Well that depends, first, you need to get to know your body.

no one knows your body better than you”

Not all of us are in tune with our bodies, especially if you’ve never had a major health condition. We can brush off a lot of symptoms because we’re unsure of their importance. So I’m going to give you some tips and explain a bit more of what to be looking for

In order to get to know your body, you have to start listening to it. If you have a normal every day pain level of 2, take note of that. If you’re someone who has no pain at all, take note of that too. If you’re a woman, take note of what your breasts feel like, on and off your period. Get to know your smells, if you normally don’t have a perspiration smell or do. Do you often get headaches or is it unusual for you? Do your eyes twitch when you’re tired, or all the time? Is your skin very dry? Always or just sometimes? How’s your mental state? Are you a very anxious person or very calm? Always tired or full of energy?

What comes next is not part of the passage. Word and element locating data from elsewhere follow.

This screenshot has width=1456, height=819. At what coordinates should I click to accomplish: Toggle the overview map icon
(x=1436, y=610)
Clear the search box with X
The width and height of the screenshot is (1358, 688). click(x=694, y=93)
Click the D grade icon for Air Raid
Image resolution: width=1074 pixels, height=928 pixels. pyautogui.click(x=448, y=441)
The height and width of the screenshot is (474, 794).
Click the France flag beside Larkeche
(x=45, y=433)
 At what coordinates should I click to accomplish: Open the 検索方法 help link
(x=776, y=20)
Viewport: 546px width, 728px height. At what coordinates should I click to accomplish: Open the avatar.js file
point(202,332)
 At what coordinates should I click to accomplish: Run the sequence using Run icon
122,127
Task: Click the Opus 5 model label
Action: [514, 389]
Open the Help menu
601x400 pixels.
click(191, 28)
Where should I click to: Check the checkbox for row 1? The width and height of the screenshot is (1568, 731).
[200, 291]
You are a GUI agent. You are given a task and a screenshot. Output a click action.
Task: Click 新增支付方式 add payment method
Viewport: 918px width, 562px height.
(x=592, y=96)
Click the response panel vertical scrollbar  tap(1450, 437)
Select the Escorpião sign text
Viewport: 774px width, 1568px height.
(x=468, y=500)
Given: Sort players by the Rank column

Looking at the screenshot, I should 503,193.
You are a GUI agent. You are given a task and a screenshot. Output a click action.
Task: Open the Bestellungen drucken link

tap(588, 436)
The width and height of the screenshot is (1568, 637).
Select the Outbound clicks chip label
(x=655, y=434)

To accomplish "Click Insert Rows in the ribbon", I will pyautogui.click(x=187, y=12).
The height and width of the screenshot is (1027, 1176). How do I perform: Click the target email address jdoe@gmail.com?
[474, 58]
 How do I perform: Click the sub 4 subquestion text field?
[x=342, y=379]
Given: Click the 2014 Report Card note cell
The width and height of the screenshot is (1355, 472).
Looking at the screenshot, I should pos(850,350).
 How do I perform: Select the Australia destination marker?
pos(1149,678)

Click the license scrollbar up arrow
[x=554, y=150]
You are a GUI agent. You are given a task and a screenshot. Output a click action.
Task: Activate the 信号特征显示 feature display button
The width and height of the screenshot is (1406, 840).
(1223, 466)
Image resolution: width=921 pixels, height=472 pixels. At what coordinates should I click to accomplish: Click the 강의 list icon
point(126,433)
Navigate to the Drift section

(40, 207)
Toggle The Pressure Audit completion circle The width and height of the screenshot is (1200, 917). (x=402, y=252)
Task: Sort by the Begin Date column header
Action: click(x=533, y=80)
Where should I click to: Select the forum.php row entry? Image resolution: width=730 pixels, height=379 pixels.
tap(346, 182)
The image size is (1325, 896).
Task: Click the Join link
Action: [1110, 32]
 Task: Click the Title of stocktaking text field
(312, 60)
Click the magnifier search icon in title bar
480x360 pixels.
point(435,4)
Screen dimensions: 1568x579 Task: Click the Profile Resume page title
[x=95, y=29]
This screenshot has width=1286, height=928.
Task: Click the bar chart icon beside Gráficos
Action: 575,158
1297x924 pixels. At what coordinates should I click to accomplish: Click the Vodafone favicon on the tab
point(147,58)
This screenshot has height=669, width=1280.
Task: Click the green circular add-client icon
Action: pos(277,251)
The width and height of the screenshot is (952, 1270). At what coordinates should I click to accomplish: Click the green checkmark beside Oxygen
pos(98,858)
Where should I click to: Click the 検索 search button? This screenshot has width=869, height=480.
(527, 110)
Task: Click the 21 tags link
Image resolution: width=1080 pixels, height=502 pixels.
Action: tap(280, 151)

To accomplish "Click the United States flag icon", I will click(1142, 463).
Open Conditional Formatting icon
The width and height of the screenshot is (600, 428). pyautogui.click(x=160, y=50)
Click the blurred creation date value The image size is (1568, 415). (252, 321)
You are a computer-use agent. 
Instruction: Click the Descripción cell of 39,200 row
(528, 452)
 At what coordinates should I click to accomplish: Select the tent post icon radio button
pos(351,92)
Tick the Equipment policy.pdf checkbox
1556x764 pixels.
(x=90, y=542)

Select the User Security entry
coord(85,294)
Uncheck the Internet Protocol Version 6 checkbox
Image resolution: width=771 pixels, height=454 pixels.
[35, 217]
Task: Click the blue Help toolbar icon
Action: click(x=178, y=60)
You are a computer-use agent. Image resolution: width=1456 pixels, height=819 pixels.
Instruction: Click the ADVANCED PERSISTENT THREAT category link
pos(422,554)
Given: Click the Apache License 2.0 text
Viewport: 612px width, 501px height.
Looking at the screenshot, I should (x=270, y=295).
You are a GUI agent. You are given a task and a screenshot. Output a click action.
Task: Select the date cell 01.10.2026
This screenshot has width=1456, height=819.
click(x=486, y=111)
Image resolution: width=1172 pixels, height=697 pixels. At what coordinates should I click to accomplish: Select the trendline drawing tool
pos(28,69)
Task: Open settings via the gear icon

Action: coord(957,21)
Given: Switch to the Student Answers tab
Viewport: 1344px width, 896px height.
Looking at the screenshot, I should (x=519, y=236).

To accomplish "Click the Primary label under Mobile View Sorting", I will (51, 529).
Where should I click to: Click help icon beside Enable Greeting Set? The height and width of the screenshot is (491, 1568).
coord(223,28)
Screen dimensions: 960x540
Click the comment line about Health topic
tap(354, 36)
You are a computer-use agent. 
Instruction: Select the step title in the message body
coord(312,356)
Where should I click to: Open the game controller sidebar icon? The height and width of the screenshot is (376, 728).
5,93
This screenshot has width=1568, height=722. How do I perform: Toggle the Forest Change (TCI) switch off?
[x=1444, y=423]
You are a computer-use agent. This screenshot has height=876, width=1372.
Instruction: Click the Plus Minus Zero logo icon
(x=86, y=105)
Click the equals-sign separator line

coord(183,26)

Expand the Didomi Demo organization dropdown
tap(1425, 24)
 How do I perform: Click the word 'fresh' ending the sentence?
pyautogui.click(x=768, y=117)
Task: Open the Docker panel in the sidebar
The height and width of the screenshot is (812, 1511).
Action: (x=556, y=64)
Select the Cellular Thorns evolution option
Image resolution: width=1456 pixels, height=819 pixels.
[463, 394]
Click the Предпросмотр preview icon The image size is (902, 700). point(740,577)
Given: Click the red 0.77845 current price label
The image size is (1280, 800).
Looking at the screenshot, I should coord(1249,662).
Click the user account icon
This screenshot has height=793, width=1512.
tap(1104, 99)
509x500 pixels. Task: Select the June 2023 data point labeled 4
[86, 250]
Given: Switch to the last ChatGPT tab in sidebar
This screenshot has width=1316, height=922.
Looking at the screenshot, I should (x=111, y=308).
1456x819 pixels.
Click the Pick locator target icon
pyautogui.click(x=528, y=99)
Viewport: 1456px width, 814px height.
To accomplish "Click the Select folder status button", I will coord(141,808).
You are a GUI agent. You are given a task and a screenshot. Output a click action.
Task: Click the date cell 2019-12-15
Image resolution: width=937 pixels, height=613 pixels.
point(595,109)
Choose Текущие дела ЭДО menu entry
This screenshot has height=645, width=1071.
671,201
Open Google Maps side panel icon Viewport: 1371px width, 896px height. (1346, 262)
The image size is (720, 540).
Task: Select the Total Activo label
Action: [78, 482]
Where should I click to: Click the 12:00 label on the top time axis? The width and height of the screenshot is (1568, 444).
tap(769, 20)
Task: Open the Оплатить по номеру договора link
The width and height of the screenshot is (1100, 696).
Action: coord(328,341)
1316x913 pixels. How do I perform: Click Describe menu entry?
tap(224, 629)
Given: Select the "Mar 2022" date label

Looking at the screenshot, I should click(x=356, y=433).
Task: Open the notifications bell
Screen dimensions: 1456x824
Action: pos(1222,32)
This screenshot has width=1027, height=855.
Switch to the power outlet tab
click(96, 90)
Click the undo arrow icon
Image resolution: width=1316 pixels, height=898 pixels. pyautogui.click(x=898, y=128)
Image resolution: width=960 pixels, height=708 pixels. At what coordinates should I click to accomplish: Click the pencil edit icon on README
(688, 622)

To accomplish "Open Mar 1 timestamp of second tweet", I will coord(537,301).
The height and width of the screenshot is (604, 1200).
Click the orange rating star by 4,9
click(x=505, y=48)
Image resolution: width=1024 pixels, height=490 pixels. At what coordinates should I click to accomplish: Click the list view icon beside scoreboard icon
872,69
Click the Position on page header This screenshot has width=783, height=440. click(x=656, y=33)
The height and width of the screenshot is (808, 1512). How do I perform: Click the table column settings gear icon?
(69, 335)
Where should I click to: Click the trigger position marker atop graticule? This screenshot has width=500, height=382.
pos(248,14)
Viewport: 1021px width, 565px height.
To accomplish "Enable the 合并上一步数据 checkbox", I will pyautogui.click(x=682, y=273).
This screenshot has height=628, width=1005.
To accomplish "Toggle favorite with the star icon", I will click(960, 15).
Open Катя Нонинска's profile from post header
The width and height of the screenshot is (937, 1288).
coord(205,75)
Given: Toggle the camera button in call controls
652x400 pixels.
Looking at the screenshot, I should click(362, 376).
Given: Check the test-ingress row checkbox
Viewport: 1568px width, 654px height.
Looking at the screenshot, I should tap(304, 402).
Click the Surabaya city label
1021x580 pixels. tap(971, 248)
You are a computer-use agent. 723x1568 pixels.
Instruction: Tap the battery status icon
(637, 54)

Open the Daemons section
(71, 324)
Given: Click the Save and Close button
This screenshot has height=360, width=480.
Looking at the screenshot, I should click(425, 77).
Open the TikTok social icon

These are just random examples, but you get the idea. We have to get a baseline idea of what our bodies normally do in order to know when it’s giving us cues. Or in some cases, alarm bells.

It’s pretty normal for most people to have the odd symptom here and there, it’s typically nothing to be alarmed about.

When I start to become more alert is when I experience a new symptom that I’ve never had before or haven’t had for a very long time. I take note, and I follow it to see if it’s getting worse or becoming consistent.

I break down the urgency by persistent or consistent. If you’re experiencing the same symptom over and over again, that’s when your body is really trying to tell you something.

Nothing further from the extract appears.